Gather grown mushrooms, but such as are young enough to have red gills; cut off the part of the stem which grew in the earth, wash them carefully and take the skin from the top; put them into a stew-pan with some salt, but no water, stew them till tender, and thicken them with a spoonful of butter mixed with one of brown flour; red wine may be added, but the flavour of the mushroom is too delicious to require aid from any thing.

— Mary Randolph, The Virginia House-wife, 1824.

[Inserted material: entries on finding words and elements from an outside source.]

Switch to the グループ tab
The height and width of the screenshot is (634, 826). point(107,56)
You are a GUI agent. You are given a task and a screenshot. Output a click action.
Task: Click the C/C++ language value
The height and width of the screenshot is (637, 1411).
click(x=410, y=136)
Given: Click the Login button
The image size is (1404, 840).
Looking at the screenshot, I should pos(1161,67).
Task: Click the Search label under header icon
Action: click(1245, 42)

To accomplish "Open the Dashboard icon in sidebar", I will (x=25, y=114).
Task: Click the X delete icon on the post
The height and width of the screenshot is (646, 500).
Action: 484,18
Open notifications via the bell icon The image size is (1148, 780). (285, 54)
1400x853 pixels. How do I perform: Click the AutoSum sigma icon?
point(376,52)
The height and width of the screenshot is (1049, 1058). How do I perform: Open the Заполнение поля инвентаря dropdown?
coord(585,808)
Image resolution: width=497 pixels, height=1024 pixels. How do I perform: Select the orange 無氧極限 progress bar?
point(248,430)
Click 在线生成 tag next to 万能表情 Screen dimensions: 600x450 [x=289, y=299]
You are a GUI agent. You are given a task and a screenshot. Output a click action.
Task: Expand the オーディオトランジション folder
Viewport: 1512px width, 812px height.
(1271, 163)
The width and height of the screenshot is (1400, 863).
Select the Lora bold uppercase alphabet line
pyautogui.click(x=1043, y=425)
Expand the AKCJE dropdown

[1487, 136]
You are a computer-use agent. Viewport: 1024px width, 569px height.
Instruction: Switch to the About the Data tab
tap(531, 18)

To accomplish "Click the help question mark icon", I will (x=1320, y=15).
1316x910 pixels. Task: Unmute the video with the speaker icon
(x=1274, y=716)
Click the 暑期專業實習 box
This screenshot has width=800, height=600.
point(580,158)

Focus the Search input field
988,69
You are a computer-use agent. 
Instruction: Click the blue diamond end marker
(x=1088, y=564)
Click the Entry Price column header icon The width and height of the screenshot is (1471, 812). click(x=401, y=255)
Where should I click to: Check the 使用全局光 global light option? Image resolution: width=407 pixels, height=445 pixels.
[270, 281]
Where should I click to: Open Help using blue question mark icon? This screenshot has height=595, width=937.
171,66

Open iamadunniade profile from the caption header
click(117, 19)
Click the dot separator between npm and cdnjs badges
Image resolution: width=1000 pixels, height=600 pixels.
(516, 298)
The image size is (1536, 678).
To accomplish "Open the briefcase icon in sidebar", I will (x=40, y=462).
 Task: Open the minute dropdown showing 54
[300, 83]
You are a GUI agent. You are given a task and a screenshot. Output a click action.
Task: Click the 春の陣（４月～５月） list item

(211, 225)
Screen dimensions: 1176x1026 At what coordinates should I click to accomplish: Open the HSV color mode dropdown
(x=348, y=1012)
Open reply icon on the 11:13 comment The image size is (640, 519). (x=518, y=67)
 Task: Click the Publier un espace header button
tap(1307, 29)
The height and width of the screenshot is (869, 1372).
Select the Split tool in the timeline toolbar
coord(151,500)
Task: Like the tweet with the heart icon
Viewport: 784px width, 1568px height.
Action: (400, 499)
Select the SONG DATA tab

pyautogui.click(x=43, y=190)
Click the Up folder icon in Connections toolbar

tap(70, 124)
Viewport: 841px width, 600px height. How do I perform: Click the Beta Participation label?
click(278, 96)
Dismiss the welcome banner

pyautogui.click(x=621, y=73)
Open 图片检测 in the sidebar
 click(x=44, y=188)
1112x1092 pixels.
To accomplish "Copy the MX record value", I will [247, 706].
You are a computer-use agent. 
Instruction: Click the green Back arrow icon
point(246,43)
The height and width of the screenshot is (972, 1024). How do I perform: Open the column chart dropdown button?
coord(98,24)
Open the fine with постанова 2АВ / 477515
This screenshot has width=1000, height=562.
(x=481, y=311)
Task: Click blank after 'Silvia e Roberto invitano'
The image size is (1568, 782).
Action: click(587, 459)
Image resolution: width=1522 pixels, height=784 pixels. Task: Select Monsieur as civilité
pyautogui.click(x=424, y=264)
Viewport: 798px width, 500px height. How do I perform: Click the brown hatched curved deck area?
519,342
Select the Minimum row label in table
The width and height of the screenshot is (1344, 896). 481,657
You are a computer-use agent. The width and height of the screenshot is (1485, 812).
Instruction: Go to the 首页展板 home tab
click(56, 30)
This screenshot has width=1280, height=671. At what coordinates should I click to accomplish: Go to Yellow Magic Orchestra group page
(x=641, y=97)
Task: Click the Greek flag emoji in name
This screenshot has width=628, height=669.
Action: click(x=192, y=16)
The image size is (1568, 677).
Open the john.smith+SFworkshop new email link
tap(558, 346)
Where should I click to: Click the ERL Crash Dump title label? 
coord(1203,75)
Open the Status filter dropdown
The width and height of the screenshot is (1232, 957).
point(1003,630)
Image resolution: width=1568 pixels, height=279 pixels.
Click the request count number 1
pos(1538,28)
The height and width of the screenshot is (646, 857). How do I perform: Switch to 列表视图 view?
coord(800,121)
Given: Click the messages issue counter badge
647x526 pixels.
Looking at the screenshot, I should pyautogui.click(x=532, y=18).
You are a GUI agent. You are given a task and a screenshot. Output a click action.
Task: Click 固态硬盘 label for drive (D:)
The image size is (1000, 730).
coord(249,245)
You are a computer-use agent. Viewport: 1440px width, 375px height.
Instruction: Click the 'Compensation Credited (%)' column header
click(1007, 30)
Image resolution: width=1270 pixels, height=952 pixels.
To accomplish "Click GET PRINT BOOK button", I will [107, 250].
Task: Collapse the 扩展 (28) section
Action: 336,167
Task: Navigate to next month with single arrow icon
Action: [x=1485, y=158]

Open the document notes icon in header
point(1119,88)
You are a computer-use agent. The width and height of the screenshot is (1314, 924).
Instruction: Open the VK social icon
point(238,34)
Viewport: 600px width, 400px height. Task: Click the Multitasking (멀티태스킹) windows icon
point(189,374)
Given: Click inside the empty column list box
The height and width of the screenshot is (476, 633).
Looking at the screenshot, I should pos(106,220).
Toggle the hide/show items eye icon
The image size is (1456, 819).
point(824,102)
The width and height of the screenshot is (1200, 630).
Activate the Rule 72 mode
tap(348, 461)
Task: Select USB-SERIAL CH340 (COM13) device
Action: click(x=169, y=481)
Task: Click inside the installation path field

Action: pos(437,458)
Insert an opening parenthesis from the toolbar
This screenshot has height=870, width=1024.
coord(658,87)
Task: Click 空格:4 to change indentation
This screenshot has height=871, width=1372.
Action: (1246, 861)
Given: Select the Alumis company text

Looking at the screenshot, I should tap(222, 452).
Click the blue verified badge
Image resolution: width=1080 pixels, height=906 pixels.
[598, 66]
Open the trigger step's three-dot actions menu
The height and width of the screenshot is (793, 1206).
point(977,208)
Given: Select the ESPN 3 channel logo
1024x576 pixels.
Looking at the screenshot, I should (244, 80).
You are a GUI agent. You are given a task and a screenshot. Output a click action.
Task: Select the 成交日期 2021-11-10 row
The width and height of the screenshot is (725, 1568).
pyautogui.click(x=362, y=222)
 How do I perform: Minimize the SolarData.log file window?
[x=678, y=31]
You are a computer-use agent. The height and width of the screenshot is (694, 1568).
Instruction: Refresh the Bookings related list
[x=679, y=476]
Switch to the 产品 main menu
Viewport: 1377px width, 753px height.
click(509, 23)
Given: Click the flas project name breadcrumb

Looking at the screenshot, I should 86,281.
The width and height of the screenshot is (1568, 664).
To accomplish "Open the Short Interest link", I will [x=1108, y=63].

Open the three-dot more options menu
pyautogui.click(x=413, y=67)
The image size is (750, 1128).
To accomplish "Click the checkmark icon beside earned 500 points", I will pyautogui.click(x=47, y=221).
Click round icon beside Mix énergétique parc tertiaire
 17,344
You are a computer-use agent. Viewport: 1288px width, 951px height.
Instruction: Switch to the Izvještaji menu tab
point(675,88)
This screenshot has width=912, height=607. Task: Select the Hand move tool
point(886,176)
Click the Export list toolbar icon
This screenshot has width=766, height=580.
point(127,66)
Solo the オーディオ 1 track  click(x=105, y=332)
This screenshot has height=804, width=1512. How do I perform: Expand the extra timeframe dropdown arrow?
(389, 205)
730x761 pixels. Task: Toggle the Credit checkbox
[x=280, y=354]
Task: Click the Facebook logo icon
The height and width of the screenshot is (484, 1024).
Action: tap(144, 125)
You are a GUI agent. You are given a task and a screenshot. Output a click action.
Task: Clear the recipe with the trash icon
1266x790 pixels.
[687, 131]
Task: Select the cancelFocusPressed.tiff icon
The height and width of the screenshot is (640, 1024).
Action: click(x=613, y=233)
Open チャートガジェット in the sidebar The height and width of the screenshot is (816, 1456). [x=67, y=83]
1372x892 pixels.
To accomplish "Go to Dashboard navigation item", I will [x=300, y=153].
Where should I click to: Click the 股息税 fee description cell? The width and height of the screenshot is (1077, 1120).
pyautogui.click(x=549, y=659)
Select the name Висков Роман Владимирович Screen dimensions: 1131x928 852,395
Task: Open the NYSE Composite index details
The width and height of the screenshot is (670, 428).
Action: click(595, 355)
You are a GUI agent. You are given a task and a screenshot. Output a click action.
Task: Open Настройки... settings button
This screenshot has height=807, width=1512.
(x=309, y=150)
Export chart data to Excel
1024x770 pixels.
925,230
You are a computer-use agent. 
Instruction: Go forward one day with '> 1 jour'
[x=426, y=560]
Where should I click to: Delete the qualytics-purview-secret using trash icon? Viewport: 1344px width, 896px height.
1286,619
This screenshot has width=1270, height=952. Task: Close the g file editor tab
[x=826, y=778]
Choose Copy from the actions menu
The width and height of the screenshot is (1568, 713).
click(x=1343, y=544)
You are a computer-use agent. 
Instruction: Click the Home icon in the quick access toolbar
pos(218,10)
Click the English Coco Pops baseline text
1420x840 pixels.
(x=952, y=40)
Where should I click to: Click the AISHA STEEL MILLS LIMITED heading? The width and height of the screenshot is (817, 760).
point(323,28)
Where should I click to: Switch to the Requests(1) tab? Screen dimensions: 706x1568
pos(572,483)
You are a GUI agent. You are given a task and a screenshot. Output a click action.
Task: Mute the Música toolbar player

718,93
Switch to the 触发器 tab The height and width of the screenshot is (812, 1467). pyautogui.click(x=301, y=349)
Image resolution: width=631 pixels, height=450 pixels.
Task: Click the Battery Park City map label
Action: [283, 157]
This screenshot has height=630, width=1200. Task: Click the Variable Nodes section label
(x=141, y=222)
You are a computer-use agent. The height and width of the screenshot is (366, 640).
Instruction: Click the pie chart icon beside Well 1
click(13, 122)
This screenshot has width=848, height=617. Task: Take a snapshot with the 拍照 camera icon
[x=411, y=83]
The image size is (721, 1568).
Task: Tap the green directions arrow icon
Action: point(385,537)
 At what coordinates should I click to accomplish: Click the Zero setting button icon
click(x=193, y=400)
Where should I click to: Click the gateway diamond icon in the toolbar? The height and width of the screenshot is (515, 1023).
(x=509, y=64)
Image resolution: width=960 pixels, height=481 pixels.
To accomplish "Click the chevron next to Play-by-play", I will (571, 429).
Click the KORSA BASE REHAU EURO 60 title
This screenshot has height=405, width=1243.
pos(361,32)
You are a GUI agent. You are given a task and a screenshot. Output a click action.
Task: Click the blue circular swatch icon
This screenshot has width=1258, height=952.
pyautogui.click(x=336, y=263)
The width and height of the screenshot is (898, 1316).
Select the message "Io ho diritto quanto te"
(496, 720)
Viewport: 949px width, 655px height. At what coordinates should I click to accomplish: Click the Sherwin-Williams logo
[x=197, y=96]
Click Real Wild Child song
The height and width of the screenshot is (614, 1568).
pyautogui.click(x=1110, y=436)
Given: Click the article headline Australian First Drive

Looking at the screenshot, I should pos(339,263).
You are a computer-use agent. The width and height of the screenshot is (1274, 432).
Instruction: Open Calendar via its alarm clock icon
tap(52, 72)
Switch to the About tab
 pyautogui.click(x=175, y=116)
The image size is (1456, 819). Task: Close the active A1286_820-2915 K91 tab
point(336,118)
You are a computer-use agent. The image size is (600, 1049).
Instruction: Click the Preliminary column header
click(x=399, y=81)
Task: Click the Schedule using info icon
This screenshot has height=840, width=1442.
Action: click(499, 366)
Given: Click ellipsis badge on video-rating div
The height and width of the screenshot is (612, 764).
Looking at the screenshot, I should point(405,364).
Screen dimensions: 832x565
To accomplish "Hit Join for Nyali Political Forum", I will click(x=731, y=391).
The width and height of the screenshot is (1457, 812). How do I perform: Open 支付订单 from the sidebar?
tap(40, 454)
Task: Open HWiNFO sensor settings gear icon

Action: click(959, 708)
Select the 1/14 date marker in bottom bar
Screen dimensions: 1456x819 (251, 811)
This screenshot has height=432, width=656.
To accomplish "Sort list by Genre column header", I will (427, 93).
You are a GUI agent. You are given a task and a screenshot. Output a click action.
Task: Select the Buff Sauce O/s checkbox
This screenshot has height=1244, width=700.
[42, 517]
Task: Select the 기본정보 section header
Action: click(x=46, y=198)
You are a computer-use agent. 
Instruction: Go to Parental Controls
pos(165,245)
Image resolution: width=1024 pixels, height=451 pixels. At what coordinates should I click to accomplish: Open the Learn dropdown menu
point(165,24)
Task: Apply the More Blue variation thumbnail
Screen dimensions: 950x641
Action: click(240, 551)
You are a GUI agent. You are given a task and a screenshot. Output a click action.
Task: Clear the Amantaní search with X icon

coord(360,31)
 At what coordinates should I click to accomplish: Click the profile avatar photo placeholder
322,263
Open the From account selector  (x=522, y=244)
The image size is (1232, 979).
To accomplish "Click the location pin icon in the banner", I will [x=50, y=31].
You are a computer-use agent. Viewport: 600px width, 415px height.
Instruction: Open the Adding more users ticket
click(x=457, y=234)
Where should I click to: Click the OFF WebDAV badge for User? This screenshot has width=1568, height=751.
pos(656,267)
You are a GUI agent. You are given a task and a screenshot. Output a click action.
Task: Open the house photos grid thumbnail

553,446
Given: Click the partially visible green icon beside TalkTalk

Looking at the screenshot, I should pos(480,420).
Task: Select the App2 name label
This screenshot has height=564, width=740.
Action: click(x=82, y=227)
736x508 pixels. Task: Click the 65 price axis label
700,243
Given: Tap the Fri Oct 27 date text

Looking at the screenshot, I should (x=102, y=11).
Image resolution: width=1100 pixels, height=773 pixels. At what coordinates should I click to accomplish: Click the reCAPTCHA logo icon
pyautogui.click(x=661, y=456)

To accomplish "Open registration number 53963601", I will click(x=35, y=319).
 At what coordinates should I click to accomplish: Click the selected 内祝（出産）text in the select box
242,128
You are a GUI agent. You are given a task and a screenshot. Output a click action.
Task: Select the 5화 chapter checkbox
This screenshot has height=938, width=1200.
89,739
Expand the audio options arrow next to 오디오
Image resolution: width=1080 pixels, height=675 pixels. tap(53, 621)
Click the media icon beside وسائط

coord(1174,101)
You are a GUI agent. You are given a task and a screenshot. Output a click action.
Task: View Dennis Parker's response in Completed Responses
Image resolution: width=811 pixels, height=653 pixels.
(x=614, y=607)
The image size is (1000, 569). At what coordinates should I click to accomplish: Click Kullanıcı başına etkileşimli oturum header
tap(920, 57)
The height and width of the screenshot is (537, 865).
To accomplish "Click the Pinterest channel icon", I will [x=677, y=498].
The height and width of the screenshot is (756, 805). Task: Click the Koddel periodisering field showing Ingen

It was the perfect foil for misunderstood history, but it wasn’t, unfortunately, the perfect recipe for wood mushrooms like shiitake. In keeping with the spirit of her cooking, Jefferson’s fondness for French style, and perhaps because I’ve been reading about Julia Child, I instead got out a sauté pan and made

Sautéed Shiitake Mushrooms with Cream
Serves 4

¾ pound Shiitake mushrooms
¼ cup minced shallot
2 tablespoons unsalted butter
1 tablespoon olive oil
Salt and whole black pepper in a peppermill
¼ cup heavy cream
4 thick slices buttered and toasted baguette

1. Clean the shiitake, cut off their tough stems and thickly slice them.
2. Put the shallot, butter, and olive oil in a sauté pan over medium heat and sauté, tossing often, until golden, about 5 minutes.
3. Raise the heat to medium high and add the shiitake, quickly tossing them so that they evenly absorb the butter. Like most mushrooms, they will immediately suck up the butter, but after they’re thoroughly heated, will release it once more into the pan. Sauté, tossing almost constantly, until they are wilted and coloring, about 4 minutes.